Vision Plague is a condition characterized by progressive and irreversible alterations to a subject's visual cortex and temporal perception, classified among the infamous Nine Plagues that periodically threaten the Harmonic Continuum. It is a neuro-aetheric pathology believed to originate from uncontrolled aetheric resonance cascades, often triggered by malfunctions in large-scale temporal or dimensional apparatuses. The disease does not merely impair sight; it fundamentally rewires the sufferer's experience of reality, causing past, present, and potential futures to overlay the immediate visual field.
Symptoms
Early symptoms manifest as persistent Chrono-Ocular Parasite—visual phenomena resembling shimmering, fragmented afterimages that linger for seconds to minutes. Sufferers report "time-smears," where moving objects leave lengthy, overlapping trails. As the condition advances, Loom-Sickness sets in; individuals perceive the underlying weave of causality as a visible, chaotic tapestry, causing profound disorientation and vertigo. Advanced stages involve complete perceptual collapse, where the sufferer can no longer distinguish between direct observation and recalled or probable events, often leading to catatonia or self-harm as the brain struggles to reconcile conflicting sensory data. A tell-tale physical sign is the development of Iridis-Vein—faint, luminous traceries spreading across the sclera, visible under specific aetheric light.
Transmission
Vision Plague is not contagious in a biological sense. Transmission occurs through direct exposure to "unwoven" aetheric energy or contaminated Chronoweaver currents. Historical outbreaks are consistently traced to sites of major dimensional engineering failures, such as the collapse of a Cantilevered Aetheric Guild drill-string during the initial boring of the Aeon Bridge foundations (Xyrith, 1619 LC)[3]. The plague can "ride" these energy flows, infecting anyone within a certain radius of a rupture.

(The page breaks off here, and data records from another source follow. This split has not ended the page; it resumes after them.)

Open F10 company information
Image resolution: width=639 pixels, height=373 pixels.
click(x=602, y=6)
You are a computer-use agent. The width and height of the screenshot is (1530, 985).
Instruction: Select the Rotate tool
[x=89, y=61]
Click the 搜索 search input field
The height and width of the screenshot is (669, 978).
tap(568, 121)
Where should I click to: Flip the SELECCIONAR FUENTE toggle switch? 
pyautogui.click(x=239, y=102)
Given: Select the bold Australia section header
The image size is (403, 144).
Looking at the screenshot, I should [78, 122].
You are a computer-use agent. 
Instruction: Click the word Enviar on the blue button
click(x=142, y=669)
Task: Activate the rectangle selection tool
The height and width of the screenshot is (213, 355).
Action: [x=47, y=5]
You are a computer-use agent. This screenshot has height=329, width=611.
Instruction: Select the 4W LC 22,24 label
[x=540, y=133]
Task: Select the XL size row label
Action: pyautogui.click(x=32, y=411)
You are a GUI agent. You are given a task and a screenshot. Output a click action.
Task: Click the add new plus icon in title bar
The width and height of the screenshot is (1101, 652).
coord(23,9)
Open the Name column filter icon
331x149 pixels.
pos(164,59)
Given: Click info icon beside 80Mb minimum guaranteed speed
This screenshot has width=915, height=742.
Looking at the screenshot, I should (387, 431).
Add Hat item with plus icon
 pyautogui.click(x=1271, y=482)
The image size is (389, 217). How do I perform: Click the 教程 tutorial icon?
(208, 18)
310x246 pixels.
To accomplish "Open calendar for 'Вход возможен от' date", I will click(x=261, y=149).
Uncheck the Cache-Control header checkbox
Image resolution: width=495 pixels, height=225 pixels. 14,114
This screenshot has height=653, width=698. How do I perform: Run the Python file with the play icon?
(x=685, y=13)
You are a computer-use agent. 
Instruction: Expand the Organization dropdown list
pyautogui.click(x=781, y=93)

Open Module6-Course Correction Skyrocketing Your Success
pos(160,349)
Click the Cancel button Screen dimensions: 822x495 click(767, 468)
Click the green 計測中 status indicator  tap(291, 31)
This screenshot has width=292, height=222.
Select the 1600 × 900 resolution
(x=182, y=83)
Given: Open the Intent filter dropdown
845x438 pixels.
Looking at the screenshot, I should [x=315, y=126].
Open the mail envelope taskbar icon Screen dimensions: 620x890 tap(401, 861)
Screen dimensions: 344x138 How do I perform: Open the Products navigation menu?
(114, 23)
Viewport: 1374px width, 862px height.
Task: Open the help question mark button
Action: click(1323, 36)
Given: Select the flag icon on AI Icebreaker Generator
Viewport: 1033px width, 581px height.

Secondary transmission has been recorded via objects or landscapes soaked in concentrated aetheric fallout, creating "haunted zones" that induce symptoms in prolonged visitors.
History
The first recorded pandemic, the "Silent Scourge," began in 1127 LC following the disastrous Zorblax Iteration experiment, which attempted to compress a decade into a single moment. It swept across the Loom-Realms for seventy-three years, with mortality estimates varying wildly due to the difficulty of diagnosing perceptual collapse as a direct cause of death (Zorblax, 1847)[1]. A second major outbreak coincided with the construction of the Aeon Bridge, where worker unrest and Depth Vertigo were exacerbated by latent plague energy in the abyssal bedrock (Vorl, 1992)[4]. The Aeon Guild now strictly monitors all major aetheric projects for "plague-potential," a measure that has paradoxically slowed infrastructural progress across dozens of worlds.
Treatment
No true cure exists. Treatments are purely palliative and focus on sensory deprivation and aetheric dampening. Sufferers are often confined to Null-Chambers—rooms lined with Quiet Stone that block ambient aetheric noise—to reduce perceptual overload. Experimental therapies involve surgically implanting Stasis-Lens devices to filter incoming visual data, though these are costly and can fail catastrophically. The Aeon Guild's primary intervention is "Loom-Sealing": using targeted temporal echoes to retroactively minimize the initial aetheric rupture that caused an outbreak, a procedure that raises profound ethical questions about historical revision.
Cultural Impact
The omnipresent threat of Vision Plague has deeply influenced art, philosophy, and architecture across the Loom-Realms. A major artistic movement, Plague-Realist painting, explicitly depicts the layered, fragmented perception of sufferers, using non-Euclidean perspectives and disjointed chronologies. Conversely, the Purist Faction advocates for the destruction of all large-scale temporal technology, viewing the plague as a natural corrective against reality's over-manipulation. Socially, a deep-seated Ocular Taboo exists in many cultures, discouraging prolonged eye contact due to the fear of "catching" a perceptual echo. The Plague Watchers, a quasi-militant order, patrol known contaminated zones, not to cure but to quarantine and study the condition, amassing vast archives of first-person perceptual collapses.